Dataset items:
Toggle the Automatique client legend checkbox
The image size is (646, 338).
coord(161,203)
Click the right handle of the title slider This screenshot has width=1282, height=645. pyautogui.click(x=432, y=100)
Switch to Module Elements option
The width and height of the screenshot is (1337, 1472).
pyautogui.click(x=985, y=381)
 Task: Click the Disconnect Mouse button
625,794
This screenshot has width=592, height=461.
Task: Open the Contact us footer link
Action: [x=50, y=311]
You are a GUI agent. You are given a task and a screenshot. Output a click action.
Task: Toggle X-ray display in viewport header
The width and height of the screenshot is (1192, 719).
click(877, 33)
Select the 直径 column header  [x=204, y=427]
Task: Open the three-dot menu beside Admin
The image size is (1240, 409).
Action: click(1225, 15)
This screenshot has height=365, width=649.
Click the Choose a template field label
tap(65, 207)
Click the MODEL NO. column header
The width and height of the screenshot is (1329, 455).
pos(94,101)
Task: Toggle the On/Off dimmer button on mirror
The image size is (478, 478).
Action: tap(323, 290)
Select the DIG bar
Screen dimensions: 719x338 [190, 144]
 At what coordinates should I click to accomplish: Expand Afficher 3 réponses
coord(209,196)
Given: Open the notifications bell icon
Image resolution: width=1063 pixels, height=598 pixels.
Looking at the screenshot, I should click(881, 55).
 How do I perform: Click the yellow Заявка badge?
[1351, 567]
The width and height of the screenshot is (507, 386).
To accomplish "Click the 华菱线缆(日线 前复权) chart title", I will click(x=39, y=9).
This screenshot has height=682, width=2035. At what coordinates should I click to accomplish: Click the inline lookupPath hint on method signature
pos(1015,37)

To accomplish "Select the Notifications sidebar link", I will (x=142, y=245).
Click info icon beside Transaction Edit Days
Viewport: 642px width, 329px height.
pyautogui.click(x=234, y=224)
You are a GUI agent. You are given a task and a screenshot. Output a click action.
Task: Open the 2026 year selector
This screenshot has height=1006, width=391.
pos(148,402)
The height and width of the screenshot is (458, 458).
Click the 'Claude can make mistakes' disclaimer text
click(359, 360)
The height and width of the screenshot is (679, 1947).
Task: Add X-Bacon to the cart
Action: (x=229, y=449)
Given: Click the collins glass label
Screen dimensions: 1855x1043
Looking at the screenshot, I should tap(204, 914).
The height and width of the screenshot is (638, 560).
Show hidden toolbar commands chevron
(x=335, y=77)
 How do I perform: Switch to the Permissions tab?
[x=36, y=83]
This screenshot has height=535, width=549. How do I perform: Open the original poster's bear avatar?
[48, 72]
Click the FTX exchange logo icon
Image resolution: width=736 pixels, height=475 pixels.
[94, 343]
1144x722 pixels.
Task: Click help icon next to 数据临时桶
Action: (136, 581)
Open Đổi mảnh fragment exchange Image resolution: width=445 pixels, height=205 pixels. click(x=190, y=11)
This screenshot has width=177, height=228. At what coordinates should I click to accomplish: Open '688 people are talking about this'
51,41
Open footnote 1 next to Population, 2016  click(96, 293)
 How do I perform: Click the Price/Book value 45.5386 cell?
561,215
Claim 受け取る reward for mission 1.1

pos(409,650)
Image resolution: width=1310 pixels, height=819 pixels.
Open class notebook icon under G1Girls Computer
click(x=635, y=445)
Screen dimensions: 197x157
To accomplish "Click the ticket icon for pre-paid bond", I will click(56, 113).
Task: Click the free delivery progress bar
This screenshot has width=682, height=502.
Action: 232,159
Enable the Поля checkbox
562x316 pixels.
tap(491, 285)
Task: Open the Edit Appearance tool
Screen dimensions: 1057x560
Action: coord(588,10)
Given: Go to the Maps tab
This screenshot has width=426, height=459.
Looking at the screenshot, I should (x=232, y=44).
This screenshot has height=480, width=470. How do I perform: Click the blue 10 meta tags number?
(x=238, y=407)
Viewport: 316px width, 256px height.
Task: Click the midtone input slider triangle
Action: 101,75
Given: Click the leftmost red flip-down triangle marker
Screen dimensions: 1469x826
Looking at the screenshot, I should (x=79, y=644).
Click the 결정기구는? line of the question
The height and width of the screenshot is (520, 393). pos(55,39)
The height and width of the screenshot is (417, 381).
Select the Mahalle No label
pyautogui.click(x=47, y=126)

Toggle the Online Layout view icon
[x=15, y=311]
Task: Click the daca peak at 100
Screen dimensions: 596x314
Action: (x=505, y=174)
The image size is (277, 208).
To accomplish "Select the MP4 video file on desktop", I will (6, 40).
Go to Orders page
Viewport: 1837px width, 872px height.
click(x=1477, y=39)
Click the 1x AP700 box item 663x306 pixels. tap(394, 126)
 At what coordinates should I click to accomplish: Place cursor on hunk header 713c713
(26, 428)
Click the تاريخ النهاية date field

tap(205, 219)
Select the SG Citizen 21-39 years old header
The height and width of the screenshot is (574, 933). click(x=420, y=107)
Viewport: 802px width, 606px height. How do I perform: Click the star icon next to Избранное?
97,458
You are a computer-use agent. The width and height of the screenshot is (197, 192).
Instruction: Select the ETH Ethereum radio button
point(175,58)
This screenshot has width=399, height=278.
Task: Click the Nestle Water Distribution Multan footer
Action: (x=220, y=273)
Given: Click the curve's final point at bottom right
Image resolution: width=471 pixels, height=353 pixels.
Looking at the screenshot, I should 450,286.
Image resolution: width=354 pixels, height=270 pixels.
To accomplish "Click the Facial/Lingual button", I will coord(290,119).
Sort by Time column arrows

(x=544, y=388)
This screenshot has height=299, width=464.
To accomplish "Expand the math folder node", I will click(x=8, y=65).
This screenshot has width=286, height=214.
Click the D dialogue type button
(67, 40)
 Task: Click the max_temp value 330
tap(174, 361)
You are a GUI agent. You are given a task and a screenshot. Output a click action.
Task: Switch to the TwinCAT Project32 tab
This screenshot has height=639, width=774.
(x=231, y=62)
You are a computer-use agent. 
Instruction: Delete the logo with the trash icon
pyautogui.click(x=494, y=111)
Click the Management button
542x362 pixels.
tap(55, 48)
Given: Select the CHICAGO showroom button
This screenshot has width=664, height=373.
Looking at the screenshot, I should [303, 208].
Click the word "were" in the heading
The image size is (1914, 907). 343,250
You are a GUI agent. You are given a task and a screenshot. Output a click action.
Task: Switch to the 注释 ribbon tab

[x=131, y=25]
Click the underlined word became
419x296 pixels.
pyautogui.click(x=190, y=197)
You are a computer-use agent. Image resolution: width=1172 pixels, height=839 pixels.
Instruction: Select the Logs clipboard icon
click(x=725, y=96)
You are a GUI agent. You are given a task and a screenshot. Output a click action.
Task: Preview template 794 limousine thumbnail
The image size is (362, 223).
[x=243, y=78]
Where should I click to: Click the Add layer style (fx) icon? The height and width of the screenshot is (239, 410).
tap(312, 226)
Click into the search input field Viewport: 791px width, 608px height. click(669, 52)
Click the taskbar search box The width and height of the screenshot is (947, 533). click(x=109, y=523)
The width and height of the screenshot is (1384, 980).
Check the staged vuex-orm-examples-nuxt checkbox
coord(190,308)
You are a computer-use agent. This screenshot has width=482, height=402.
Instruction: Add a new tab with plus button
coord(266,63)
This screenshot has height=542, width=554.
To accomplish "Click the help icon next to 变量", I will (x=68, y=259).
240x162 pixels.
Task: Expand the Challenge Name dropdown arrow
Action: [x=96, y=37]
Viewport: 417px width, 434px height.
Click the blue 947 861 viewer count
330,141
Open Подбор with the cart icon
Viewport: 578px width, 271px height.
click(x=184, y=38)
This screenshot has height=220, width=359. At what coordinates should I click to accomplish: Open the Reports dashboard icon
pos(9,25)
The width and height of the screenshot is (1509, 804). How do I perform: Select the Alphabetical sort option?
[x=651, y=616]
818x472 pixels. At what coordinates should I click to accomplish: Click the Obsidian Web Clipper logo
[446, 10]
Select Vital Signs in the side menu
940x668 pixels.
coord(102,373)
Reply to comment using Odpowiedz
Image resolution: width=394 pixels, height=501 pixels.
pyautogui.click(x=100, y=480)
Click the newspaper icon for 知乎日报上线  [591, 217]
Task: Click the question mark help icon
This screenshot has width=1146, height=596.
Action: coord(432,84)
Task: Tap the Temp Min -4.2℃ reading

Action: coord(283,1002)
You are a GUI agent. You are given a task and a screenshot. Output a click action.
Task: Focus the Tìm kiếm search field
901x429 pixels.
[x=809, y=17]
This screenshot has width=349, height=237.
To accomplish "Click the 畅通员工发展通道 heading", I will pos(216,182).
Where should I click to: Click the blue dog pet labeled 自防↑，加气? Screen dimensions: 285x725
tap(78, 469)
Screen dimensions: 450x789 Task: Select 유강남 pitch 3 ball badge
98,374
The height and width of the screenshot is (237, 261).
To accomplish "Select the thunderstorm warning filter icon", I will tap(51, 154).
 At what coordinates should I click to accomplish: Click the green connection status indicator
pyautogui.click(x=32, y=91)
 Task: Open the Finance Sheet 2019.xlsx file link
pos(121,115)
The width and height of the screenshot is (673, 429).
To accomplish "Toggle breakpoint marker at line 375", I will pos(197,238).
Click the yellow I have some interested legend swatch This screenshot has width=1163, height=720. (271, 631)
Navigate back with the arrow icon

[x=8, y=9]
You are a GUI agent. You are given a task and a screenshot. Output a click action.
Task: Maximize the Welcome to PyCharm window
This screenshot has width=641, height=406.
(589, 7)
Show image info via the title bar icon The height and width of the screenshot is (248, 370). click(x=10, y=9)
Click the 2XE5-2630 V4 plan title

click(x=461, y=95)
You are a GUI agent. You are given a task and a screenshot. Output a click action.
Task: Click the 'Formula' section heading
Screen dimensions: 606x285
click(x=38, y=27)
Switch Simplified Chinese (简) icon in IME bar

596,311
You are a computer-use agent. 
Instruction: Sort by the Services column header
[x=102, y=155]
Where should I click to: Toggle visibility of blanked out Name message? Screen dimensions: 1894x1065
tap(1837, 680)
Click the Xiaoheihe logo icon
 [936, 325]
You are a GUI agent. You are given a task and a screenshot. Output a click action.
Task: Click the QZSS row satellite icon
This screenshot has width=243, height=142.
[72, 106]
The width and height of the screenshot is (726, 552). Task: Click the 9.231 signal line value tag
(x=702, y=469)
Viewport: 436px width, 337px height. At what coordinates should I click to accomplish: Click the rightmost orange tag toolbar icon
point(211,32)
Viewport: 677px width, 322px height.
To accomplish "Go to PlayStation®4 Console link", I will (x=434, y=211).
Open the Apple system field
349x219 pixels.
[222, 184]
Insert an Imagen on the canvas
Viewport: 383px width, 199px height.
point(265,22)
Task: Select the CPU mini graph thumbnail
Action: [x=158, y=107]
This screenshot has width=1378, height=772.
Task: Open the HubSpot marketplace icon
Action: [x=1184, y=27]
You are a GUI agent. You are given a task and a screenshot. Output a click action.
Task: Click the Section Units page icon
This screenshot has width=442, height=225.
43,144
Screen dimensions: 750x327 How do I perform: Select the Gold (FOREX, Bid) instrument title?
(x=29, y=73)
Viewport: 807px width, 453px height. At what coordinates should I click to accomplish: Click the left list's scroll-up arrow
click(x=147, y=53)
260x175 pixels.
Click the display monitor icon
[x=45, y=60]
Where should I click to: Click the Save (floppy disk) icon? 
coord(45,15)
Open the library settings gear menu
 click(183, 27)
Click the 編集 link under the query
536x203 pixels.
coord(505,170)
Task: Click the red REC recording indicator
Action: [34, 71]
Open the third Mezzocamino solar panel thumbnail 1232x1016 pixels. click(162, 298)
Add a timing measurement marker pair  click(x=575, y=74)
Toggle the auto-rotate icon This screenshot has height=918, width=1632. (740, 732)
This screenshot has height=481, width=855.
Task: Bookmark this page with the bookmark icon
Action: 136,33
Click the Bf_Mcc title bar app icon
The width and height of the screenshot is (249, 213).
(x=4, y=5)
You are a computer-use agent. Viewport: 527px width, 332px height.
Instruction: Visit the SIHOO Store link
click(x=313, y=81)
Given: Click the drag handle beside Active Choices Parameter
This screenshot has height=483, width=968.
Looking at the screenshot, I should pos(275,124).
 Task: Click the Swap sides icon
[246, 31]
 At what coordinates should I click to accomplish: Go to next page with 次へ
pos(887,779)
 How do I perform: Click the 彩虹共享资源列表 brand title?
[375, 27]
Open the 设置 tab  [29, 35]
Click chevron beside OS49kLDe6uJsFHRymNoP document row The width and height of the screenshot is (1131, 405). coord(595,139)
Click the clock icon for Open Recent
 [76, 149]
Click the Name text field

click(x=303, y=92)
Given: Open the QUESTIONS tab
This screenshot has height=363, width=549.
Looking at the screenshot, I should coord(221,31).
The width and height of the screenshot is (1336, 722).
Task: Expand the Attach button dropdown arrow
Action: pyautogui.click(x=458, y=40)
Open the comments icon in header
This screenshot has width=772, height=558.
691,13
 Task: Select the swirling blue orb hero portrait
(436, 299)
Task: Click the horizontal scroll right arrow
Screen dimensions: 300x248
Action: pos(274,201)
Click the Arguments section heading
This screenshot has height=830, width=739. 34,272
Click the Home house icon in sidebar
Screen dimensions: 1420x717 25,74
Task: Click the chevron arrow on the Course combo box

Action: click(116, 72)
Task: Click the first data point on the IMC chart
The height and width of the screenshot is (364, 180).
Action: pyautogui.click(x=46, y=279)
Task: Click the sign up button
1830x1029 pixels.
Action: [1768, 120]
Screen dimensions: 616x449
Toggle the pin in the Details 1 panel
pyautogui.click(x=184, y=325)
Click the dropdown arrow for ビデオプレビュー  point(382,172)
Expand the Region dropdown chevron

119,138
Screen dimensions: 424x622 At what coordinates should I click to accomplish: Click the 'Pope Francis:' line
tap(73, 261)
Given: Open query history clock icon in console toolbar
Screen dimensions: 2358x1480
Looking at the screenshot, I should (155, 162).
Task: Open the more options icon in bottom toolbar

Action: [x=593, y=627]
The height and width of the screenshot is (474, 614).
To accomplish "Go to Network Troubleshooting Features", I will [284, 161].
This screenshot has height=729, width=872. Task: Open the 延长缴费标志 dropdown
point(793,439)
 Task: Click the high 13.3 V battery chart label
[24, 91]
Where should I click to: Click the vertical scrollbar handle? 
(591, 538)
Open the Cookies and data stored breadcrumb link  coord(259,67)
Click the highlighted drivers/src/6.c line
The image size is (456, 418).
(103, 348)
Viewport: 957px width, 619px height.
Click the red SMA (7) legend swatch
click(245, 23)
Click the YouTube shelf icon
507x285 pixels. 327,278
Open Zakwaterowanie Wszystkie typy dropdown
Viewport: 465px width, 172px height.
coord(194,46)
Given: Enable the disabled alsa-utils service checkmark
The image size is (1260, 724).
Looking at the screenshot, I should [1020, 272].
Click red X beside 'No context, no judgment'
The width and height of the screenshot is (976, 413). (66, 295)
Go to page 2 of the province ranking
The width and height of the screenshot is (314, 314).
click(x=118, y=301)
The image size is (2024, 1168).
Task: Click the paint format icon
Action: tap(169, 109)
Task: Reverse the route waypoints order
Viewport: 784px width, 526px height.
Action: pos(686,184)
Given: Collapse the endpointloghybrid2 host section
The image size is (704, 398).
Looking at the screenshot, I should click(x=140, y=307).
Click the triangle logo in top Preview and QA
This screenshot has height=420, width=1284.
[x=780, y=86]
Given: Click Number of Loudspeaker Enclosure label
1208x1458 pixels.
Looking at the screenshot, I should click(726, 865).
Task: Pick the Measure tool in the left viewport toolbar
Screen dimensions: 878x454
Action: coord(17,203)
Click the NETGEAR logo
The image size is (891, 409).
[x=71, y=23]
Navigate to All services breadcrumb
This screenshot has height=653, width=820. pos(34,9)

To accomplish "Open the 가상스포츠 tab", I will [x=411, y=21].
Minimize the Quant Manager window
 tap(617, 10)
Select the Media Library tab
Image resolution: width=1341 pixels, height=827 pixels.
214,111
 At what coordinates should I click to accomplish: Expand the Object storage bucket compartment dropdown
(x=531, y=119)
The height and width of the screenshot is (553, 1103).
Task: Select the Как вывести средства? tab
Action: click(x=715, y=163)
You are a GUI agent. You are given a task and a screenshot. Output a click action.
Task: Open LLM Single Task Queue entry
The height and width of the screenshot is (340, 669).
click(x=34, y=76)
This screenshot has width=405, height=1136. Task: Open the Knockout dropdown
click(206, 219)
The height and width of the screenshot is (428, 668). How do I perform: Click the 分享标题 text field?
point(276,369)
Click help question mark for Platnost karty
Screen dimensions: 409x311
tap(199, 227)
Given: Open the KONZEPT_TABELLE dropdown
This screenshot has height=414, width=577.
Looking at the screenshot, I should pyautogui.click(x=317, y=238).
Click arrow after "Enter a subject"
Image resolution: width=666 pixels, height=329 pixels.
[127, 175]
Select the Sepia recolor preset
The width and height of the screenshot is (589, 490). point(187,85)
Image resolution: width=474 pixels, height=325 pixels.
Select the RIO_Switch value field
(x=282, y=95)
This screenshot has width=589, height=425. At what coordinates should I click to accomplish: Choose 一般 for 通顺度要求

### Given instruction
Present the stretch of data that opens with the line containing "At what coordinates should I click to accomplish: Expand the" and closes with the line containing "click(206, 219)" as a Markdown table with columns Row and Line, one numbered row per line and no blank lines.

### Response to the exercise
| Row | Line |
|---|---|
| 1 |  At what coordinates should I click to accomplish: Expand the Object storage bucket compartment dropdown |
| 2 | (x=531, y=119) |
| 3 | The height and width of the screenshot is (553, 1103). |
| 4 | Task: Select the Как вывести средства? tab |
| 5 | Action: click(x=715, y=163) |
| 6 | You are a GUI agent. You are given a task and a screenshot. Output a click action. |
| 7 | Task: Open LLM Single Task Queue entry |
| 8 | The height and width of the screenshot is (340, 669). |
| 9 | click(x=34, y=76) |
| 10 | This screenshot has width=405, height=1136. Task: Open the Knockout dropdown |
| 11 | click(206, 219) |